TASK
Turn the lines of the material running from the line containing "The width and height of the screenshot is (1928, 986)." through the end of the material, both ends included, into a numbered list, leaving out any blank lines.

(Recorded data)
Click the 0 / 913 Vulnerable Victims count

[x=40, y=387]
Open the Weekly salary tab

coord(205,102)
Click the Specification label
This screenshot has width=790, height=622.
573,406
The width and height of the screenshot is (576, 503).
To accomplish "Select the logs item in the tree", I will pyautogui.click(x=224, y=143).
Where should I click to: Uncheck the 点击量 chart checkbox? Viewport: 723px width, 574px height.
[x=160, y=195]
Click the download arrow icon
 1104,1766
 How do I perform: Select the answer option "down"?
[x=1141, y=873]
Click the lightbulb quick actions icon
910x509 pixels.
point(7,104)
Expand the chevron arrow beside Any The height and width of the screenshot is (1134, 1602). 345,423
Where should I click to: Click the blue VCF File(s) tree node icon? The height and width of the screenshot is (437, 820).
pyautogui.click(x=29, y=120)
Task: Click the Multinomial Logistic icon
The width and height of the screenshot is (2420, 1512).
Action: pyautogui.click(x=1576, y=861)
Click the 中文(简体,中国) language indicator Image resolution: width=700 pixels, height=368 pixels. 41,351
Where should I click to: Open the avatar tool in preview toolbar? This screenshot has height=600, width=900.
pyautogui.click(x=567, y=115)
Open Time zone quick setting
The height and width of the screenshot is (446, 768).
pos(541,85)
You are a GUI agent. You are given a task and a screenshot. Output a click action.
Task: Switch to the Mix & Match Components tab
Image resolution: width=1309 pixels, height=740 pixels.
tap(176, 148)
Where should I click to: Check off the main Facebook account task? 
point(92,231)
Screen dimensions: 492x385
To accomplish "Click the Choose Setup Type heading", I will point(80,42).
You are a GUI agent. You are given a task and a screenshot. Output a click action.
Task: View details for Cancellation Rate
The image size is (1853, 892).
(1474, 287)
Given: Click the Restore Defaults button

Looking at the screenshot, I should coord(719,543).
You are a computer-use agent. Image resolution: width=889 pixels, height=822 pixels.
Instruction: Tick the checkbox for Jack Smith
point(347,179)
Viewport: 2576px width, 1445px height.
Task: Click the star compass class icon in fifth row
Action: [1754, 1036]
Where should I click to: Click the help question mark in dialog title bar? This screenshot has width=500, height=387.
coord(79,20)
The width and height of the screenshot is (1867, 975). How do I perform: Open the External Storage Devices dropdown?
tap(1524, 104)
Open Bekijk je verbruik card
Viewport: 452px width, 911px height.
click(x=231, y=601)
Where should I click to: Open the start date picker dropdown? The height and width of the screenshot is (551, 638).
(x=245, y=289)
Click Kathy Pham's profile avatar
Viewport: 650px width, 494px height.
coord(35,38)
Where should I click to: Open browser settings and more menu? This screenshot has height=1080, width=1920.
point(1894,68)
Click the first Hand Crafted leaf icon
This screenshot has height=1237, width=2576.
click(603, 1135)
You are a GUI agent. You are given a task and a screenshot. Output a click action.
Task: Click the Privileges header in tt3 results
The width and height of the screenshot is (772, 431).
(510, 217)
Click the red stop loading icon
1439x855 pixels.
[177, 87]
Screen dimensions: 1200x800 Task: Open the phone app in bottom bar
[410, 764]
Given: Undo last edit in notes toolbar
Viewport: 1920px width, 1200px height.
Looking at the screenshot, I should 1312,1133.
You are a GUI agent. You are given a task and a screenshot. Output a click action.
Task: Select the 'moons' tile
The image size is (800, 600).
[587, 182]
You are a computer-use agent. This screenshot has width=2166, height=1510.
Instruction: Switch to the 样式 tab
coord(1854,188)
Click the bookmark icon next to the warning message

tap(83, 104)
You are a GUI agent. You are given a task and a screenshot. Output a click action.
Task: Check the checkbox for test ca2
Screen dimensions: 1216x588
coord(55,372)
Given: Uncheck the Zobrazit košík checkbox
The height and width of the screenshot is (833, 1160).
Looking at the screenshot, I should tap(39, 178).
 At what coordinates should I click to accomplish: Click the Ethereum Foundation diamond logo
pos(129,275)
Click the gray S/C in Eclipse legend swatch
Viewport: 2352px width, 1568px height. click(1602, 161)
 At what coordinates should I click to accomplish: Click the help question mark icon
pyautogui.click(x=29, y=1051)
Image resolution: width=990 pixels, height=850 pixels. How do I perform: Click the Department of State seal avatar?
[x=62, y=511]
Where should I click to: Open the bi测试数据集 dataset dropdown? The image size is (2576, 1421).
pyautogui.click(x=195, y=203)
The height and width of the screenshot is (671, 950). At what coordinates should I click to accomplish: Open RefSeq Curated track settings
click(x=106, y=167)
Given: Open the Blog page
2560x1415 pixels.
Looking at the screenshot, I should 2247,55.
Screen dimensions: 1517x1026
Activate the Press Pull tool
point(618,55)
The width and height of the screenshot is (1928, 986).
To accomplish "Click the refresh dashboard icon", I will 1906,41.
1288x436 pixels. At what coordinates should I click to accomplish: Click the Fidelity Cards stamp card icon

FINISHED ANSWER
1. The width and height of the screenshot is (1928, 986).
2. To accomplish "Click the refresh dashboard icon", I will 1906,41.
3. 1288x436 pixels. At what coordinates should I click to accomplish: Click the Fidelity Cards stamp card icon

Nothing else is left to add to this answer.